Anyway, here today in Yi restaurant all the food stations are popular except for the low-set kids’ corner – the little ones seem to prefer reaching up to get things from the proper-height sushi counter, or icecream galaxy. While admiring the adult-height cut-your-own cress display I think back to Half Moon Bay in Jamaica, where the kids’ low table was most popular with mums, who pinched all the little ones’ fries, while kids wanted whatever was up there, out of sight and out of reach. It is the same here. There used to be 12 different stations but I am sure another four have been added.
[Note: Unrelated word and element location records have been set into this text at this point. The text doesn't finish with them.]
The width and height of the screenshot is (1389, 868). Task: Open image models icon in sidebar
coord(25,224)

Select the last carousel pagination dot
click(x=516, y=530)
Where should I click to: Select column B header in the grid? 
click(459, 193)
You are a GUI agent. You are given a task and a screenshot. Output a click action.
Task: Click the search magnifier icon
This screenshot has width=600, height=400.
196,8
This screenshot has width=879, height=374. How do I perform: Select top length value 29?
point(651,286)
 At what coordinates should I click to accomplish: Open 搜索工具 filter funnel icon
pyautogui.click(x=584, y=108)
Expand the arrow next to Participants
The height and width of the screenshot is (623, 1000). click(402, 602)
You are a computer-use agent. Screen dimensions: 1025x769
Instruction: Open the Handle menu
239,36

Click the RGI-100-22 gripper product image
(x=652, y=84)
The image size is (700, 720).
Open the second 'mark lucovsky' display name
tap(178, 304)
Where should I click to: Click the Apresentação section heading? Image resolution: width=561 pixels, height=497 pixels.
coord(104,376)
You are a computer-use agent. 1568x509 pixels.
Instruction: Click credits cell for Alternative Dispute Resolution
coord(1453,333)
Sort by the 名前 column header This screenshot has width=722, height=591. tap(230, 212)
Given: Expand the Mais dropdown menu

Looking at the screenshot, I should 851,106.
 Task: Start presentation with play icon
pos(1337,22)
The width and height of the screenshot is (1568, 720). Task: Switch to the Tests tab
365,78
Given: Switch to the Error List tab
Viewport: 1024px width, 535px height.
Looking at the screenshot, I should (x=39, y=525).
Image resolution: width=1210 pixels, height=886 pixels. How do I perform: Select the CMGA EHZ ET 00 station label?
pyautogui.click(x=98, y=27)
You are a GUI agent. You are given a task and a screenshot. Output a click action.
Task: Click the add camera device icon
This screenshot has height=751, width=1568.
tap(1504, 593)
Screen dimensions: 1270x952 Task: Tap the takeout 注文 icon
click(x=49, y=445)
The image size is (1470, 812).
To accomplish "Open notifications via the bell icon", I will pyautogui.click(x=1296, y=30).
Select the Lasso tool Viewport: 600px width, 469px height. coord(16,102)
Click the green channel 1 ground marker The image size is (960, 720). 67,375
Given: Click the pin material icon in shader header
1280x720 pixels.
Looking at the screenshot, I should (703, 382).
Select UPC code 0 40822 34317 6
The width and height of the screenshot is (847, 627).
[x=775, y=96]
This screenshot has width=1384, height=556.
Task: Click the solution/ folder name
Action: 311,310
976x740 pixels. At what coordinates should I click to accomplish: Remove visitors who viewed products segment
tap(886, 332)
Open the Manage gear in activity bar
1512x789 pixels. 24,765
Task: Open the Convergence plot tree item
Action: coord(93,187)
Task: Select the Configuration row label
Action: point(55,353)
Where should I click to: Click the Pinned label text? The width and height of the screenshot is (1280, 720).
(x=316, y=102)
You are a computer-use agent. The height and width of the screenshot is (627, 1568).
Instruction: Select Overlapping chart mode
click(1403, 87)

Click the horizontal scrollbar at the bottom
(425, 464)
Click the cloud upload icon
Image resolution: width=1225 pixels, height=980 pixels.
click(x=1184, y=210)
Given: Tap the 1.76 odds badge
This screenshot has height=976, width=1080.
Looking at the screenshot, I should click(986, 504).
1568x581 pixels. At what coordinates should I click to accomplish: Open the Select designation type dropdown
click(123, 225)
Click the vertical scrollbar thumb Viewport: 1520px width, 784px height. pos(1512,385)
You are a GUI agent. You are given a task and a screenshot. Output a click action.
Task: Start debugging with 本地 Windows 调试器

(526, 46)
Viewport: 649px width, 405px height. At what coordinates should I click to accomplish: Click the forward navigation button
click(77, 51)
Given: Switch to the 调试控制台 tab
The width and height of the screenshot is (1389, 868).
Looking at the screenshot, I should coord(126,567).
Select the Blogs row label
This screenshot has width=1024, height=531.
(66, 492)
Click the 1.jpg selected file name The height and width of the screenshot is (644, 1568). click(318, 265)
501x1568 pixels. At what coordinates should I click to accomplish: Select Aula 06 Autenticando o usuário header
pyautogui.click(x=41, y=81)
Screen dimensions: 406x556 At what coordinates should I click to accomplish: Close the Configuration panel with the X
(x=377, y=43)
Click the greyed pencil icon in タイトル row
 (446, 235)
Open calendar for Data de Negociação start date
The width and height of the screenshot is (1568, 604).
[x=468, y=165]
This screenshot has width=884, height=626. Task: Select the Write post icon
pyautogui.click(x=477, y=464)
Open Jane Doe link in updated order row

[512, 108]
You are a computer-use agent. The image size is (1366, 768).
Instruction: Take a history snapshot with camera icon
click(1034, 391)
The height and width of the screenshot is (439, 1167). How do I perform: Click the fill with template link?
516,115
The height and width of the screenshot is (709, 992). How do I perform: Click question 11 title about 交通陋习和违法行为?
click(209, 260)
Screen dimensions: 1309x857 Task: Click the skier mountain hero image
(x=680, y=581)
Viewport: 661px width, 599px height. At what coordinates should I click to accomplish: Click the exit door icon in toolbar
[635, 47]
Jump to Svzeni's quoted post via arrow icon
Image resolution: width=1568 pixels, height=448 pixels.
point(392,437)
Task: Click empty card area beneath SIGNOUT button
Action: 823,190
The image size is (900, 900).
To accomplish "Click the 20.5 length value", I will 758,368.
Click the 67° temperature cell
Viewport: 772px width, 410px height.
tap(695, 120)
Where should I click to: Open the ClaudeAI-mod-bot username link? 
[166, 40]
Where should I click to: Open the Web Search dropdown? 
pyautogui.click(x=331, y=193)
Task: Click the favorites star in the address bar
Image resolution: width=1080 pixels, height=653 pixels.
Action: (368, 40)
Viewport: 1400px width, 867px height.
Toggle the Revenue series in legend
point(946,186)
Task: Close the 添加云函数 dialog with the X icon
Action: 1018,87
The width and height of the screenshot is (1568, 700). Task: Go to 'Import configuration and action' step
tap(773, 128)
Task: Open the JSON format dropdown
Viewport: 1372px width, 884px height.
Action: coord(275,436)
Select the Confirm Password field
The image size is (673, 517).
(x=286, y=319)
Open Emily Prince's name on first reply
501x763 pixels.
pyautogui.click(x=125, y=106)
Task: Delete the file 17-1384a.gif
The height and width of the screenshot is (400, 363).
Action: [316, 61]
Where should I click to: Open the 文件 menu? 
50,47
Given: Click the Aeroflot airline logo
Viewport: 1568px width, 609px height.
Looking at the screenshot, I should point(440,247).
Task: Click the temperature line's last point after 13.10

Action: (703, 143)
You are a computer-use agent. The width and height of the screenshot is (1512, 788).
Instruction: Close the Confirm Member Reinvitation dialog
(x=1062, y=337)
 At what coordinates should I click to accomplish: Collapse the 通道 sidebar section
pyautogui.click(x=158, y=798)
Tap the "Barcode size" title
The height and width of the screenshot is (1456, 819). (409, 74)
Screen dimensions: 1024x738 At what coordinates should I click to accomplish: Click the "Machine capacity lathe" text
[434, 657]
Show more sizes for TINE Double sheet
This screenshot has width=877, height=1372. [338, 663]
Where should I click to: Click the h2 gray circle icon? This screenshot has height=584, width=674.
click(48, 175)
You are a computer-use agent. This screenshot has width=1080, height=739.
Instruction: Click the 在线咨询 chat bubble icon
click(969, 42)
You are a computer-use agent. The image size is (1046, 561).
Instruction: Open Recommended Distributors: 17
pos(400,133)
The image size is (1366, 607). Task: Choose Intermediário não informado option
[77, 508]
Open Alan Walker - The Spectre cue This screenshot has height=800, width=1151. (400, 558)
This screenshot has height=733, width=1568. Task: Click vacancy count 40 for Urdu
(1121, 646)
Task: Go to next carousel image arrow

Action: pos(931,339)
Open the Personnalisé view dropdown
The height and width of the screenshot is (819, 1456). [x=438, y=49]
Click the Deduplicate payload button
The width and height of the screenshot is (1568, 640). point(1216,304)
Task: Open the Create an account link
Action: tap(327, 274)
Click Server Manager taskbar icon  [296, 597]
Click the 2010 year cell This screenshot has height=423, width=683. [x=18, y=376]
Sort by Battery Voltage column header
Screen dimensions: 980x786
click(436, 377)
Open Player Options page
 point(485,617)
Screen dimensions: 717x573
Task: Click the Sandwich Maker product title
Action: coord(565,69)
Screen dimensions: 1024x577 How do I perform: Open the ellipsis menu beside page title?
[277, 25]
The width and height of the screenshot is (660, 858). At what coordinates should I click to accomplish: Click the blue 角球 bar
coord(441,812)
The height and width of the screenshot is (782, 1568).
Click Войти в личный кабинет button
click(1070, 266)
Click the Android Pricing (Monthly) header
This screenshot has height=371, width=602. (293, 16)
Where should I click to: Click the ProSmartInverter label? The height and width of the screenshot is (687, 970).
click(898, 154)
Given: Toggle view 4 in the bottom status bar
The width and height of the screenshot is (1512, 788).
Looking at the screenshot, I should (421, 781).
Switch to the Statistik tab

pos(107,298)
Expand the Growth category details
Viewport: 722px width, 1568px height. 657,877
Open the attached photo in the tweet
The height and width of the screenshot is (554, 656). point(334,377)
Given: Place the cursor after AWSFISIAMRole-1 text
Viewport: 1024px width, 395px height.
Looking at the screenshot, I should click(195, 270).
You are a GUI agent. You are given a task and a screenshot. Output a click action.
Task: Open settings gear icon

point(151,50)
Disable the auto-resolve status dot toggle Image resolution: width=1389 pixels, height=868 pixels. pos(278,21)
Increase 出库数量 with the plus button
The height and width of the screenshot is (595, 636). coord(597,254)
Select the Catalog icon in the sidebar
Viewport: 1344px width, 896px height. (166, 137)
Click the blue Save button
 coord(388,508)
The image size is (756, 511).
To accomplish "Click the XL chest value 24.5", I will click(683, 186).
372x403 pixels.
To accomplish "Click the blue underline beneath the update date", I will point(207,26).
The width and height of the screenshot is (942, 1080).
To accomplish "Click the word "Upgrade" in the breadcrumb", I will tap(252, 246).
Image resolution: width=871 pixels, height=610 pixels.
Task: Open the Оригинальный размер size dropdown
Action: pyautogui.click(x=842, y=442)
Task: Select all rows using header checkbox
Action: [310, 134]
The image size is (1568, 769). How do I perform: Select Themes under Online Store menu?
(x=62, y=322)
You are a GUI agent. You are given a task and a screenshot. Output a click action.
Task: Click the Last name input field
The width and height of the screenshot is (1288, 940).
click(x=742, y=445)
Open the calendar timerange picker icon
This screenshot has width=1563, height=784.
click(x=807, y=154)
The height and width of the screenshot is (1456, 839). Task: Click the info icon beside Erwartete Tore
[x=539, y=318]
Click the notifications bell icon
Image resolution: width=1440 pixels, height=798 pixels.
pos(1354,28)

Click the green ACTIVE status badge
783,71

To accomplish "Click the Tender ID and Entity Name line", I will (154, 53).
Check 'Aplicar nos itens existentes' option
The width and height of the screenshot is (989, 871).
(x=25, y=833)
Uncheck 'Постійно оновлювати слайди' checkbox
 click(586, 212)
I hear about turning a seldom-used meeting room into a sensationally popular gastro pub that paid for itself within a month, I hear about getting two million WeChat followers as a result of a promotion flying their family members to Shanghai to spend last Chinese New Year with two work-bound local people, not, incidentally, connected with the hotel – which shows how this initiative really impacts the local community.
I hear about so many things and I long for more but sadly time is up, and equally sadly there is no time to see my long-time friend, Judy Leung, who has been manager of the 981-room hotel’s 29th floor Horizon Club for 11 years. It must be even more enjoyable for her now, working at this luxury hotel: the club used to have a smoking room, taking up half the entire area. That area is now, thankfully, smoke free so you have a choice of city view, which is what most prefer, or the river view. There is always something going on at Pudong Shangri-La East Shanghai.